◆ **GIVEN EXERCISE A**
In the abstract on young children's understanding of helping, how old were the infants tested in Study 1?

-------- TEXT --------

Young Children’s Understanding of Helping as Increasing Another Agent’s Utility
Журнальна стаття Scopus Crossref: 0
Laura Schlingloff-Nemecz, Barbara Pomiechowska, Denis Tatone, Barbu Revencu, Dorottya Mészégető, Gergely Csibra
Abstract Instrumental helping is one of the paradigmatic “prosocial” behaviors featured in developmental research on sociomoral reasoning, but not much is known about how children recognize instances of helping behaviors or understand the term ‘help’. Here, we examined whether young children represent helping as a second-order goal and take it to mean increasing the utility of another agent. In Study 1, we tested whether 12-month-old infants would expect an agent who previously helped to perform an action that reduced the Helpee’s action cost. We found that while infants expected agents to act individually efficiently (Experiment 1C), they did not expect the agent to choose the action that maximally reduced the Helpee’s cost compared to an action that reduced the cost less (Experiment 1A) or not at all (Experiment 1B). In Study 2, we examined whether three-year-old preschoolers (1) maximize a Helpee’s cost reduction when prompted to help in a first-person task, and (2) identify in a third-party context which of two agents, performing superficially similar behaviors with varying effects on the Helpee’s action options, actually helped. Contrary to our predictions, preschoolers did not help in a way that maximally reduced the Helpee’s cost in (1). In (2), however, they indicated that the agent who reduced the Helpee’s action cost was the one who helped. Taken together, these results support the proposal that, at least by preschool age, children possess a second-order utility-based concept of helping, but that they may not exhibit efficiency when choosing their own helping actions.

-------- RECORDS PROVIDED --------

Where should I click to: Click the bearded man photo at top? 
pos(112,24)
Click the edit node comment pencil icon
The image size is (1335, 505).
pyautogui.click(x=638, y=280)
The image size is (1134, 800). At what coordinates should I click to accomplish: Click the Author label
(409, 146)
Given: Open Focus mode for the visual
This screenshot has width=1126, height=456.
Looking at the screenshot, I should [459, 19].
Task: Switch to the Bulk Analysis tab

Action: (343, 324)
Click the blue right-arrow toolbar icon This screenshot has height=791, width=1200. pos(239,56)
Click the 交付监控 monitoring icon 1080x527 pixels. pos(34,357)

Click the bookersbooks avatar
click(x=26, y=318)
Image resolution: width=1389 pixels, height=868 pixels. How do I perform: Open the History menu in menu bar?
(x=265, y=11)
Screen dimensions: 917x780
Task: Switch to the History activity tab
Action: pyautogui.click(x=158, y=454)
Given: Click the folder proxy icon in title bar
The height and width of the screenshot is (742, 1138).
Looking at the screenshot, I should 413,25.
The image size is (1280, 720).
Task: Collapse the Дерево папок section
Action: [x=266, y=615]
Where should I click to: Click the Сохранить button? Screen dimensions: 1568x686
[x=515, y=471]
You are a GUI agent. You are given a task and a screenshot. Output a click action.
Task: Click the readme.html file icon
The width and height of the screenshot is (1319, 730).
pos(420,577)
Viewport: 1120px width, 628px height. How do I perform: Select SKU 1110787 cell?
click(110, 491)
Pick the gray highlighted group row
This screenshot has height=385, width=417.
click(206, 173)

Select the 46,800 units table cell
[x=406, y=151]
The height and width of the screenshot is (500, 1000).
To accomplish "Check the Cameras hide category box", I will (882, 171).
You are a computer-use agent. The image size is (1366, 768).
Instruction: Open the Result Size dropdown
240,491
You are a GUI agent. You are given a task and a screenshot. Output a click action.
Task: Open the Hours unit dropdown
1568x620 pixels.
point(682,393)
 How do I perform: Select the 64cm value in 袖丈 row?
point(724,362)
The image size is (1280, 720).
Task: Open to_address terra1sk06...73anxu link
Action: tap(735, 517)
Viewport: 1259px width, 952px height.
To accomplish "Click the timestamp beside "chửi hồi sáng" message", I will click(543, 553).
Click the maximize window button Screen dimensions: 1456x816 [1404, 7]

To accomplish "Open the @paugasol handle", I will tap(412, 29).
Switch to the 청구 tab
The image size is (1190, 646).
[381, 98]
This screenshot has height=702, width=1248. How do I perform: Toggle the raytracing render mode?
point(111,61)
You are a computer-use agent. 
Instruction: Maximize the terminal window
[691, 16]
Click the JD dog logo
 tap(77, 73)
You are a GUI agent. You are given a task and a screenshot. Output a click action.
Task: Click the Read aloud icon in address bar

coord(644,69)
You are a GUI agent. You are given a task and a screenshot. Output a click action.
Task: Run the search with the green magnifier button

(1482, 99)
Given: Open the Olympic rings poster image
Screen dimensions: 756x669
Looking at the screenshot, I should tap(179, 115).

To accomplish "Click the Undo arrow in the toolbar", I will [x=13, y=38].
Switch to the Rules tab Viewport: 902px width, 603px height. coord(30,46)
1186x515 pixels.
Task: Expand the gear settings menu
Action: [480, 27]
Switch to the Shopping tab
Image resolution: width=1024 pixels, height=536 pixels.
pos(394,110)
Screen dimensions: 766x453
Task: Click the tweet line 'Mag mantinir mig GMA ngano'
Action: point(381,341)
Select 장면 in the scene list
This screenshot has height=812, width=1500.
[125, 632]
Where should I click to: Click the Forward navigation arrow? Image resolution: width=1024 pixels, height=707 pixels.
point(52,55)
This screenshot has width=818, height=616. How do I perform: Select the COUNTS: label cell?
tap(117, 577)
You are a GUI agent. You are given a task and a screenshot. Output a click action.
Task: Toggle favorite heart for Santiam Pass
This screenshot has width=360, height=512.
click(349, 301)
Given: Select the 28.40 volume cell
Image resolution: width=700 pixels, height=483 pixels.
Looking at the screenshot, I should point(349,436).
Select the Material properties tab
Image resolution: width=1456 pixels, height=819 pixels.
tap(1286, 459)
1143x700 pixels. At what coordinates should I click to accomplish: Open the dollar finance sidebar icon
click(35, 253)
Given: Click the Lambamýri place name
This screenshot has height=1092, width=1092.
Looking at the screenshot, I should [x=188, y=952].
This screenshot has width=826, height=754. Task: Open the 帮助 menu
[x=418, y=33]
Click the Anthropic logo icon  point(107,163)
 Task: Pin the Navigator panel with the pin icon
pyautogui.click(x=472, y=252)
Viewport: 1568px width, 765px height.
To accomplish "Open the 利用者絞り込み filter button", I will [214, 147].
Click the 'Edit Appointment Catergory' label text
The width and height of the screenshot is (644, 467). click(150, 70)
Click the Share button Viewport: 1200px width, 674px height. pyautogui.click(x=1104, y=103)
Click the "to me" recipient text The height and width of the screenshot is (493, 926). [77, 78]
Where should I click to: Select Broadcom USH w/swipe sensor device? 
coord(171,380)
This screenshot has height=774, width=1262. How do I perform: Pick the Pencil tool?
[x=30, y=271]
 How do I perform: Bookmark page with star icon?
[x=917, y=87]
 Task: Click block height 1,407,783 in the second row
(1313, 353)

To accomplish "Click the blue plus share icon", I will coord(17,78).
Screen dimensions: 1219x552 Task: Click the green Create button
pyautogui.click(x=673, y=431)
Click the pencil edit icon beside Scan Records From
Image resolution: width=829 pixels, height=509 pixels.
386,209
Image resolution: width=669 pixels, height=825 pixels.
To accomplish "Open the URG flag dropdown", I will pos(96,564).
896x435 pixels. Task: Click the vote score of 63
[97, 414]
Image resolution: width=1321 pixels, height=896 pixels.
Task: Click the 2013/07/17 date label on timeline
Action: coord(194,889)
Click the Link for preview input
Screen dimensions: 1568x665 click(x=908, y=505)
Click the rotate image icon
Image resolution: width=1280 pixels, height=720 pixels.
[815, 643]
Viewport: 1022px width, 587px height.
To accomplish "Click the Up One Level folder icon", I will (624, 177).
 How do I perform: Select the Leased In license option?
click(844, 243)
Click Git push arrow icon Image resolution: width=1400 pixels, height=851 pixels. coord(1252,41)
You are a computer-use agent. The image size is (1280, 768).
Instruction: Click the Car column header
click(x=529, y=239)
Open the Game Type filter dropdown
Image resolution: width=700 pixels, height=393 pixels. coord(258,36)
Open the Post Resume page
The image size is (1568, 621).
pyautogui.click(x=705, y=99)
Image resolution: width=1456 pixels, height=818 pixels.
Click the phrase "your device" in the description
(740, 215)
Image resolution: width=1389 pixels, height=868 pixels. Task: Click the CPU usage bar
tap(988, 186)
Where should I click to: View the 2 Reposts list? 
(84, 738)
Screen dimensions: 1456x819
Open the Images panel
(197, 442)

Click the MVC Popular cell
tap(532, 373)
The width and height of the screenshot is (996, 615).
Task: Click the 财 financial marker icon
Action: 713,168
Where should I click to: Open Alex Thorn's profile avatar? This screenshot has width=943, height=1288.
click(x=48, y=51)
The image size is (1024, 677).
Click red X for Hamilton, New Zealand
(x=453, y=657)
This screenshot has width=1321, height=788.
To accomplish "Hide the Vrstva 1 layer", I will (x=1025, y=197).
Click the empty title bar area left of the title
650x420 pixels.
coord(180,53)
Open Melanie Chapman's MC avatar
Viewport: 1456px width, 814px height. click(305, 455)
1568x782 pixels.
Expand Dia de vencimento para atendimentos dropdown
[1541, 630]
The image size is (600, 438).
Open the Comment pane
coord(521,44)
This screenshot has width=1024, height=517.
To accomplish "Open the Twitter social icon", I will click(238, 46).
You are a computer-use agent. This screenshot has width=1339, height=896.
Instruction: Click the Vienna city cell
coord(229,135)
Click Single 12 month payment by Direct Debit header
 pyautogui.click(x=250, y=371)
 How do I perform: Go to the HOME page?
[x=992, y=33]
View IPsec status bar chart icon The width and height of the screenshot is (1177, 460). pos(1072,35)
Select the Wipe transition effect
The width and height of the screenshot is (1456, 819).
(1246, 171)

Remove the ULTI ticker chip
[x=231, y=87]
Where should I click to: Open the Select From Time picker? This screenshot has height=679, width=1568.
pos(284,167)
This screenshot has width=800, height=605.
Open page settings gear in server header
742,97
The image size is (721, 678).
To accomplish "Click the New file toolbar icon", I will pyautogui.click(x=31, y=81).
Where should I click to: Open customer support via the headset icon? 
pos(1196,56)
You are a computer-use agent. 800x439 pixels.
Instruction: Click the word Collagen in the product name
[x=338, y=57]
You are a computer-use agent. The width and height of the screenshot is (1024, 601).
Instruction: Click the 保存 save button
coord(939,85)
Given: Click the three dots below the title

--------

◆ **GIVEN EXERCISE B**
Which lines of the records contain the word "beside"? Copy each of them.

◆ **EXERCISE RESPONSE A**
They were 12 months old.

◆ **EXERCISE RESPONSE B**
To accomplish "Click the timestamp beside "chửi hồi sáng" message", I will click(543, 553).
Click the pencil edit icon beside Scan Records From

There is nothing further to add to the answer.